Whenever a line in the material below includes "heading", copy that line.

Start of Block

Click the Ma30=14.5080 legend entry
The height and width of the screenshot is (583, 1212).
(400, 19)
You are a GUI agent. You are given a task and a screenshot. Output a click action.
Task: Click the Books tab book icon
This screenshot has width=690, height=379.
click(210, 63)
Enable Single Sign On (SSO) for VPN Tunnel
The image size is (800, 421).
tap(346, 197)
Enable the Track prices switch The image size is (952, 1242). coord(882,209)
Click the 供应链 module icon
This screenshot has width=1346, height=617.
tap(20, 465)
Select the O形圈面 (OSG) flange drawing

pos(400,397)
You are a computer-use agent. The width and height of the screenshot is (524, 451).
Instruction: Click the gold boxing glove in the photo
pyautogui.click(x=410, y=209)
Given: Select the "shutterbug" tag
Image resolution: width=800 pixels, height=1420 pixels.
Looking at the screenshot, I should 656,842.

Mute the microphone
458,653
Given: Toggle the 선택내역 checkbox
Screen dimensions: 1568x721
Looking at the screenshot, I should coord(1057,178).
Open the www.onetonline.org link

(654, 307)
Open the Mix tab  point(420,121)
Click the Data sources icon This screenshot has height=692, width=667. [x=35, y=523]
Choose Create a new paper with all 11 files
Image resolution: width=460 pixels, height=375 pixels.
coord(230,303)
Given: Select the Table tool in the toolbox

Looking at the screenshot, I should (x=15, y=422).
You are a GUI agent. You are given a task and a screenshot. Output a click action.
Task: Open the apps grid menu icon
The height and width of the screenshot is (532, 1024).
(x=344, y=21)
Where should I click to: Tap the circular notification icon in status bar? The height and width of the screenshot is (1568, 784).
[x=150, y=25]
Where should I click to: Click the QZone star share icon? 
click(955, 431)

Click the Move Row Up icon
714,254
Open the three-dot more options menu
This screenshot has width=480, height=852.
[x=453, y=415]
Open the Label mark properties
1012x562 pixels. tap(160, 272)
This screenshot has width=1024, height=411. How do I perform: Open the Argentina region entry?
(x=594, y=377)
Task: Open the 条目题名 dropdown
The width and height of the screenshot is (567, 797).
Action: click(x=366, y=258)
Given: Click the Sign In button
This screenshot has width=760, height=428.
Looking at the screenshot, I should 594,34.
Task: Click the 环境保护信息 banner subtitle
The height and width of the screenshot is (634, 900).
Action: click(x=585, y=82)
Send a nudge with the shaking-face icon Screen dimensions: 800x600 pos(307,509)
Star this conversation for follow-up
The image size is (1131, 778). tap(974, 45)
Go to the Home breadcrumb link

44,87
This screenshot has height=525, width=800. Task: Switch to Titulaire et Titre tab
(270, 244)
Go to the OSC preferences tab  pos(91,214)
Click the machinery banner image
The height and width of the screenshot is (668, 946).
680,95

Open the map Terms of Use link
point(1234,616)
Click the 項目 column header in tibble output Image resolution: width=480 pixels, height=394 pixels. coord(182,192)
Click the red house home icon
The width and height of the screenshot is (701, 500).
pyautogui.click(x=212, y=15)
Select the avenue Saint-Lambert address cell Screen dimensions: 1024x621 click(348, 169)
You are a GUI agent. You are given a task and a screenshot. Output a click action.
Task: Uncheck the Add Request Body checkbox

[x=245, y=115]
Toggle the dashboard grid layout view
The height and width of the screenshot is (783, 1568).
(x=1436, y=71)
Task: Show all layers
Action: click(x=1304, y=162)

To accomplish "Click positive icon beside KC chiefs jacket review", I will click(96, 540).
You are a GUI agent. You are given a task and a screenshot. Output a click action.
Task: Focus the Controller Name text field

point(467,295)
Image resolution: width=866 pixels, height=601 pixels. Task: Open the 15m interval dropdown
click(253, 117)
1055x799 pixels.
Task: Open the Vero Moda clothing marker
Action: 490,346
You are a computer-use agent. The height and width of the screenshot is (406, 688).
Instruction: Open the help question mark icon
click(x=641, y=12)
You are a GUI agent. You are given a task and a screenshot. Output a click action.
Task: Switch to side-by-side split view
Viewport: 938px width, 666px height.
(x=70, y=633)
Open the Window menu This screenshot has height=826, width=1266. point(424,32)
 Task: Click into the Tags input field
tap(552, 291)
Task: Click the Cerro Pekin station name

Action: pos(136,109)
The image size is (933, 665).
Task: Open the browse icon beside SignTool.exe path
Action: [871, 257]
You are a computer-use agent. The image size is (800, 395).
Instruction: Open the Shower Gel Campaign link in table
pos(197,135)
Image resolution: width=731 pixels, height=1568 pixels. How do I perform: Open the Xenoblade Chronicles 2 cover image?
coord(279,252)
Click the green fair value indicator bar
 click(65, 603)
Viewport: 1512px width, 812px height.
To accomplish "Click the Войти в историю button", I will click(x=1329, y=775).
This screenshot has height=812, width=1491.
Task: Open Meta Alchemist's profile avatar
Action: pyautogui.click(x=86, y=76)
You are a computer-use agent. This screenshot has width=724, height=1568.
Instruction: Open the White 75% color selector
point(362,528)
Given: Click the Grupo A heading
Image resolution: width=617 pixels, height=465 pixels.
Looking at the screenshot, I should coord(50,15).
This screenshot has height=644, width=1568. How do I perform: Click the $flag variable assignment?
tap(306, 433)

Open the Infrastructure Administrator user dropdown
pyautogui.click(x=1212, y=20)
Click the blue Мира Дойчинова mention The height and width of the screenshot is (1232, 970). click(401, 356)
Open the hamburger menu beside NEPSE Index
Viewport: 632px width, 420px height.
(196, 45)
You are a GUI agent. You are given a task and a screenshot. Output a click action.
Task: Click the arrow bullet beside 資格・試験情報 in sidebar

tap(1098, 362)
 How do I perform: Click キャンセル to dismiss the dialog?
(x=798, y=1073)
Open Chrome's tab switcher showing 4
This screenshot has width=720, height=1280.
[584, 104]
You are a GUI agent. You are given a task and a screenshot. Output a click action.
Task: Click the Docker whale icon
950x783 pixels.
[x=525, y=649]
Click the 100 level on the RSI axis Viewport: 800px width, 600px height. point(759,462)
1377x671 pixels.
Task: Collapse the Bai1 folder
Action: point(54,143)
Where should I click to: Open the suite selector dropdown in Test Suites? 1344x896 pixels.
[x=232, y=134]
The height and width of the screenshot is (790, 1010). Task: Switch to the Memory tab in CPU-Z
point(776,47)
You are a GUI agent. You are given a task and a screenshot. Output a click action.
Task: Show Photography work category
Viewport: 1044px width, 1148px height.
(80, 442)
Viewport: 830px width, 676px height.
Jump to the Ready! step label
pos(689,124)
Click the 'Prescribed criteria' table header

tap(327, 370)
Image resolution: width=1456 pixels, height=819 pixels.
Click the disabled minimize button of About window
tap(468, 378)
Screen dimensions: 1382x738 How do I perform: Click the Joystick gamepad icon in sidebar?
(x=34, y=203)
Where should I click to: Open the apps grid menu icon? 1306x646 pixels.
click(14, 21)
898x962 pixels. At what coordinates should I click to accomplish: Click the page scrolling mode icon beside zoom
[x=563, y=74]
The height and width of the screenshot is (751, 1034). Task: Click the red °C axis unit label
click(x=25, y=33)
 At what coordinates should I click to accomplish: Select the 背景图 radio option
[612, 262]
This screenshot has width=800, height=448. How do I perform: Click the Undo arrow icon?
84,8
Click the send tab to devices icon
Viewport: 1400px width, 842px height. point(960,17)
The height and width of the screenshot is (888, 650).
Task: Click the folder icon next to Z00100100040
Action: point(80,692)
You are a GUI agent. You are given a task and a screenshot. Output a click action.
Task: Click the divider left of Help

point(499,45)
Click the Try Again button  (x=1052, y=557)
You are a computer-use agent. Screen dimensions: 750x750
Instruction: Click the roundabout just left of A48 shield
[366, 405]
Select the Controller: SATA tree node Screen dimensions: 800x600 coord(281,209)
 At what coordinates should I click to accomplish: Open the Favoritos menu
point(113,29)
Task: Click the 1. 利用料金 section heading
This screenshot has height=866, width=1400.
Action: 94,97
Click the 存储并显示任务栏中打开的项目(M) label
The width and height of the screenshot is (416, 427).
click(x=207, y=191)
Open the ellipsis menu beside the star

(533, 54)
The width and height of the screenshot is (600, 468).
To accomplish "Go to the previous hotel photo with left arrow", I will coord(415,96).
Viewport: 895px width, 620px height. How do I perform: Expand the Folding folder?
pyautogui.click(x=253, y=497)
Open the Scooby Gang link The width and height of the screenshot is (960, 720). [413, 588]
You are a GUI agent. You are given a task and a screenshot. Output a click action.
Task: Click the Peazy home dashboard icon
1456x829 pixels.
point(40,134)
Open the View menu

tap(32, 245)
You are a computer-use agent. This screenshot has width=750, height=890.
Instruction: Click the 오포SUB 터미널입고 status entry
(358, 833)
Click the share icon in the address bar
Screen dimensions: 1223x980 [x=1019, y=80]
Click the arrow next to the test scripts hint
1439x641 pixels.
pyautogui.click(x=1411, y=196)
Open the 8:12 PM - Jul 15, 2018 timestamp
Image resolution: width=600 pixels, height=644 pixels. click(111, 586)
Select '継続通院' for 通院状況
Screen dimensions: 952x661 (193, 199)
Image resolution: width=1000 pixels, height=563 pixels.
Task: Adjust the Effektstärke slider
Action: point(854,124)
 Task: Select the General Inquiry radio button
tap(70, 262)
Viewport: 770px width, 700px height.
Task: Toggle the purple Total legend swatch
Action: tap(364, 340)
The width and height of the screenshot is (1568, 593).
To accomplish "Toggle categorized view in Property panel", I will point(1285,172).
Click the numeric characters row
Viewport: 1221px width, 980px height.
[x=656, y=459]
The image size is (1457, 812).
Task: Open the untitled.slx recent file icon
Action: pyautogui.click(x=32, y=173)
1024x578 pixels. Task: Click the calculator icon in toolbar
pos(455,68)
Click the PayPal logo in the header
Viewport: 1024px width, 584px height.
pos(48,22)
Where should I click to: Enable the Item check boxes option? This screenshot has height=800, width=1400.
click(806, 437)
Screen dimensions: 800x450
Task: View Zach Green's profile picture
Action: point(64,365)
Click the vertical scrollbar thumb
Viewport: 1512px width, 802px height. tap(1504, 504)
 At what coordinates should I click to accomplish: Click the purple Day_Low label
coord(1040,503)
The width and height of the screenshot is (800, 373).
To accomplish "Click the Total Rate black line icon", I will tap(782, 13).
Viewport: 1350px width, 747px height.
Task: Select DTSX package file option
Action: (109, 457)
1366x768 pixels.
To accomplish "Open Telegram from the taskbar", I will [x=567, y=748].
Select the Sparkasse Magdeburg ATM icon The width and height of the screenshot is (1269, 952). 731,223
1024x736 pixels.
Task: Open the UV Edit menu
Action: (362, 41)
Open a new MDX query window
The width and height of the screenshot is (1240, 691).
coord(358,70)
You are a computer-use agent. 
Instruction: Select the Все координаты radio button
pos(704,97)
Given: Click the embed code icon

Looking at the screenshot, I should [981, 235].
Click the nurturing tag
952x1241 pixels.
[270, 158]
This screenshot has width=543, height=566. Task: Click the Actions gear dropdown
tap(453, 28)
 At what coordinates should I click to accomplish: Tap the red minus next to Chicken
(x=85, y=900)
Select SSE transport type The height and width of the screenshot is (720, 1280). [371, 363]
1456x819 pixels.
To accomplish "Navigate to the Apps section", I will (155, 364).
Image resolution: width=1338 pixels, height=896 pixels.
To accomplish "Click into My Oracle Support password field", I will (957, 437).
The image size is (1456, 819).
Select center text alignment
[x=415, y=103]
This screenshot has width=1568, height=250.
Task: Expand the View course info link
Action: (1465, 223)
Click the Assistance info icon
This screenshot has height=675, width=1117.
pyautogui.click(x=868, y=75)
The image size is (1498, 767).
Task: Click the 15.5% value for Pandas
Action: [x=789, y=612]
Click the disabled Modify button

End of Block

_OUTPUT BELOW_.
Given: Click the Grupo A heading
Task: Click the 1. 利用料金 section heading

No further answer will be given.